Supplied text
----------

Phase 2 — Reviewer Recommendation (/reviewers)


TC-09 · CODEOWNERS-Based Recommendation

Goal: Verify CODEOWNERS owners are recommended first.

Setup: Ensure .github/CODEOWNERS has at least one path mapped to a real GitHub user.

PR to create: Change a file covered by CODEOWNERS. Proper title + description + issue link + CHANGELOG.

Comment on PR:

/reviewers

Expected response:

  • CODEOWNERS owner appears as recommended reviewer
  • Reason mentions: CODEOWNERS or code ownership
  • Label watchflow:reviewer-recommendation applied
  • Reviewer actually assigned to the PR

TC-10 · No CODEOWNERS Fallback (commit history expertise)

Goal: Verify commit history is used when no CODEOWNERS exists.

Setup: Temporarily remove or empty .github/CODEOWNERS. Ensure the repo has prior commits by different contributors.

PR to create: Edit any source file (e.g. src/index.js).

Comment on PR:

/reviewers

Expected response:

  • Reviewer recommended based on commit history
  • Reason mentions recent commits to the changed file
  • Top committer for that file is recommended

Cleanup: Restore CODEOWNERS.


TC-11 · PR Author Excluded from Recommendations

Goal: Verify the PR author never appears in the recommended reviewer list.

Setup: The PR author must have prior commits in the changed files (would normally score as a candidate).

PR to create: Any PR where the author has commit history on changed files.

Comment on PR:

/reviewers

Expected response:

  • PR author login does NOT appear in the recommended or assigned list

TC-12 · Low Risk → 1 Reviewer Assigned

Goal: Verify that a low-risk PR gets exactly 1 reviewer.

PR to create: Same setup as TC-01 (tiny README change, correct title, issue link, CHANGELOG updated).

Comment on PR:

/reviewers

Expected response:

  • Risk: Low
  • Exactly 1 reviewer assigned
  • Response shows 1 ranked entry

TC-13 · High Risk → 2–3 Reviewers Assigned

Goal: Verify that a high-risk PR gets 2–3 reviewers.

Setup: Ensure CODEOWNERS has at least 2 individual users mapped to paths being changed.

PR to create: Same setup as TC-03 (51+ files, 2 000+ LOC, no tests).

----------

Problems and tasks
1: Reproduce the reviewer recommendation test plan from "TC-09 · CODEOWNERS-Based" up to and including "link + CHANGELOG.".
2: Rewrite the entries from the line with "The width and height of the screenshot is (333, 249)." up to and including the line with "will tap(90, 11).", changing "Drum bus" to "Bass bus" and leaving everything else as is.
The entries below have no connection to the reviewer recommendation test plan.

----------

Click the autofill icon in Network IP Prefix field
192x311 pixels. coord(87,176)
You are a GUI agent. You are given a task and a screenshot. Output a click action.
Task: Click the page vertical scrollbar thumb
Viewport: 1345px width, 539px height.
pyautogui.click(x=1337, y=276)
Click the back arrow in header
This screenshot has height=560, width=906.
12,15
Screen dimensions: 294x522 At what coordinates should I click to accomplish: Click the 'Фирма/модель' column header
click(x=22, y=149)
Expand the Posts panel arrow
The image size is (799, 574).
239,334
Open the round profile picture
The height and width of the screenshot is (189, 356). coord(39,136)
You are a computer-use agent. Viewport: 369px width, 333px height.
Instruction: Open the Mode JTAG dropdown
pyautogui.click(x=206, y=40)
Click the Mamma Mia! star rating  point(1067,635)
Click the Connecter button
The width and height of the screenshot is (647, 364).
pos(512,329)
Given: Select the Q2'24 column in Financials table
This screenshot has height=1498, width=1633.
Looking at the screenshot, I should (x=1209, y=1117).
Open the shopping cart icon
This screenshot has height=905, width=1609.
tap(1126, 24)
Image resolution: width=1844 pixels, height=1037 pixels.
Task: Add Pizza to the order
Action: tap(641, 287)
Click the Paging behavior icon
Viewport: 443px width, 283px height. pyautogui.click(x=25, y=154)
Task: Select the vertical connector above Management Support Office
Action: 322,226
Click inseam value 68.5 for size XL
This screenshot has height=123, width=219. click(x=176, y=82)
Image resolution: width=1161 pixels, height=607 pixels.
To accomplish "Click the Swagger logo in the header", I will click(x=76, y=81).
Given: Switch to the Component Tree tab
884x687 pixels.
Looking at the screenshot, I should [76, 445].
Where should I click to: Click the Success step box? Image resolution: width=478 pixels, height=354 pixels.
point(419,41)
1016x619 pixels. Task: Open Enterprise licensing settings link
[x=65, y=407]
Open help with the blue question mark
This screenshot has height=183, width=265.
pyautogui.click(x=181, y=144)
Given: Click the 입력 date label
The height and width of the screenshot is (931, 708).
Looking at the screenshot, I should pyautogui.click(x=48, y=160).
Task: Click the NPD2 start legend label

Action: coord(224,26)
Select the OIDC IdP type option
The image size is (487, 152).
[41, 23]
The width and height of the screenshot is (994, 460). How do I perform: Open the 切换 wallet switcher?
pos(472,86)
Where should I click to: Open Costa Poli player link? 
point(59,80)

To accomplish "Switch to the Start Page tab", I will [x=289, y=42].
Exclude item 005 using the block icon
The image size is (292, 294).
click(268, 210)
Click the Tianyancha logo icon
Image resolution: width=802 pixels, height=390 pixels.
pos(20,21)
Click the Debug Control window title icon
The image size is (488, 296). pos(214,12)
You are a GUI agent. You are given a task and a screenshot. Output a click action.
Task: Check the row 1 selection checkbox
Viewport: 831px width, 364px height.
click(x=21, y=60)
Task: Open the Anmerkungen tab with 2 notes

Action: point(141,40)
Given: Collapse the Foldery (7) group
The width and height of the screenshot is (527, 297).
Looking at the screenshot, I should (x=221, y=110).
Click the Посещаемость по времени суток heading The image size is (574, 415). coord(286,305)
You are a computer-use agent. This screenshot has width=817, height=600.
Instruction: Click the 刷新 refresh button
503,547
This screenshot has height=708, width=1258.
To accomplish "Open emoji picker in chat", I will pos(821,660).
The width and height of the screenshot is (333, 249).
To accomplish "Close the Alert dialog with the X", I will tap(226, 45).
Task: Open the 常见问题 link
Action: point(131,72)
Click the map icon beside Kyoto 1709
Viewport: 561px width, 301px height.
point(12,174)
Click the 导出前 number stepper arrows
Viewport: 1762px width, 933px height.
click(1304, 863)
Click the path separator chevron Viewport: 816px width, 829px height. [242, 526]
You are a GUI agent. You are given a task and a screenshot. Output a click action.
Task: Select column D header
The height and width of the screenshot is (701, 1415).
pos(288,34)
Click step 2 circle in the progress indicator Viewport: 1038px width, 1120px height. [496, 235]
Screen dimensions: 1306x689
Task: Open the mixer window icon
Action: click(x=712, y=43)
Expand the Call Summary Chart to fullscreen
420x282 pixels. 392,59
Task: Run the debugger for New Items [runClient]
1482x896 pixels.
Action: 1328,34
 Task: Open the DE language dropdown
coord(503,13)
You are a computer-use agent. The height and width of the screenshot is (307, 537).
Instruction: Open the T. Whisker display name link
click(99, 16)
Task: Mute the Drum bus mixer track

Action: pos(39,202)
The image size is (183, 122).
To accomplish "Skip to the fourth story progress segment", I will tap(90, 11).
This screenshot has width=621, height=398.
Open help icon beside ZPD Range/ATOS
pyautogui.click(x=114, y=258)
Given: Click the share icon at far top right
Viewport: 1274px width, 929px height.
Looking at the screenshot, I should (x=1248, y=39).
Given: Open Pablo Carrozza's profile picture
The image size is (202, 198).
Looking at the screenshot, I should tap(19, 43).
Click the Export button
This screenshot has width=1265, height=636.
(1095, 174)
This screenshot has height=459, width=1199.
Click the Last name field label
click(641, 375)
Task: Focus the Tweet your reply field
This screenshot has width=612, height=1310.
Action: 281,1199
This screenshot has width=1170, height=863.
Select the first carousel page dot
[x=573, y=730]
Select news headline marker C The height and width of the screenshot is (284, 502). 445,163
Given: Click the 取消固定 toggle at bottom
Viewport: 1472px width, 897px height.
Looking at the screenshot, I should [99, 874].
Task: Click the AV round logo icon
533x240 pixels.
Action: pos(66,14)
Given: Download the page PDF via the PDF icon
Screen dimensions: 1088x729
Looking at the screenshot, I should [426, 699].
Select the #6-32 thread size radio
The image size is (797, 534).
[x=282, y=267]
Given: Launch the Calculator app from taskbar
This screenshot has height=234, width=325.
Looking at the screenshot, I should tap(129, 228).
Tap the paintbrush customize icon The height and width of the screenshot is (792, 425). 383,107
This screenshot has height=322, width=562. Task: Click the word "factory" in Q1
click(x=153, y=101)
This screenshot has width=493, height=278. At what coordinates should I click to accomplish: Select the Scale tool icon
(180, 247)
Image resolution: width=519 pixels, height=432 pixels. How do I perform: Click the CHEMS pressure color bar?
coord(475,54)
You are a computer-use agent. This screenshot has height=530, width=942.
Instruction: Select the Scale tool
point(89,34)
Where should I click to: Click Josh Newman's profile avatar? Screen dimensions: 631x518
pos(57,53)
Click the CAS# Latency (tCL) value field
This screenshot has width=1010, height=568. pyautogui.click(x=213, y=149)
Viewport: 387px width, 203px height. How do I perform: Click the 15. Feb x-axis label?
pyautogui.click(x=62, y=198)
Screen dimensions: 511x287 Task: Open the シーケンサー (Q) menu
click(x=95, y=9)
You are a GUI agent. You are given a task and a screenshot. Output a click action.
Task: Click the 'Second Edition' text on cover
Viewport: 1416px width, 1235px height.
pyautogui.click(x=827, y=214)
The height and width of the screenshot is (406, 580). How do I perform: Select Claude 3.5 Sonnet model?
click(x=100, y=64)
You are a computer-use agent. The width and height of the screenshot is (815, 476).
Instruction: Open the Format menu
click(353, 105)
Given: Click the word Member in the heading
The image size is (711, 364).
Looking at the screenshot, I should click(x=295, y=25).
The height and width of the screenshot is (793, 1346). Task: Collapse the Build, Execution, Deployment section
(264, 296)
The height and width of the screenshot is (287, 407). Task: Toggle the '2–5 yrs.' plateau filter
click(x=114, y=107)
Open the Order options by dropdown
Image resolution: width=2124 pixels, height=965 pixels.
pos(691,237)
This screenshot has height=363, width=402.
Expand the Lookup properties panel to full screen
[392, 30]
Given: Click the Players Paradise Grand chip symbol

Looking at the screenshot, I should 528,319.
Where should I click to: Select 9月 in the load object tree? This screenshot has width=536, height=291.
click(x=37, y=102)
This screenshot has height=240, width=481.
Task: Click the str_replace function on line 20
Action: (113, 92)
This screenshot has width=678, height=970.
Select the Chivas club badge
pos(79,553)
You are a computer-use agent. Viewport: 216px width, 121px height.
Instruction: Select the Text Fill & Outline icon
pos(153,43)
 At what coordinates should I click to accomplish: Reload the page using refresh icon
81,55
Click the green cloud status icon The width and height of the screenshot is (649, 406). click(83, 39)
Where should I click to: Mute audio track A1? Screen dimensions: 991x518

----------

Replies
1:
TC-09 · CODEOWNERS-Based Recommendation

Goal: Verify CODEOWNERS owners are recommended first.

Setup: Ensure .github/CODEOWNERS has at least one path mapped to a real GitHub user.

PR to create: Change a file covered by CODEOWNERS. Proper title + description + issue link + CHANGELOG.

2:
The width and height of the screenshot is (333, 249).
To accomplish "Close the Alert dialog with the X", I will tap(226, 45).
Task: Open the 常见问题 link
Action: point(131,72)
Click the map icon beside Kyoto 1709
Viewport: 561px width, 301px height.
point(12,174)
Click the 导出前 number stepper arrows
Viewport: 1762px width, 933px height.
click(1304, 863)
Click the path separator chevron Viewport: 816px width, 829px height. [242, 526]
You are a GUI agent. You are given a task and a screenshot. Output a click action.
Task: Select column D header
The height and width of the screenshot is (701, 1415).
pos(288,34)
Click step 2 circle in the progress indicator Viewport: 1038px width, 1120px height. [496, 235]
Screen dimensions: 1306x689
Task: Open the mixer window icon
Action: click(x=712, y=43)
Expand the Call Summary Chart to fullscreen
420x282 pixels. 392,59
Task: Run the debugger for New Items [runClient]
1482x896 pixels.
Action: 1328,34
 Task: Open the DE language dropdown
coord(503,13)
You are a computer-use agent. The height and width of the screenshot is (307, 537).
Instruction: Open the T. Whisker display name link
click(99, 16)
Task: Mute the Bass bus mixer track

Action: pos(39,202)
The image size is (183, 122).
To accomplish "Skip to the fourth story progress segment", I will tap(90, 11).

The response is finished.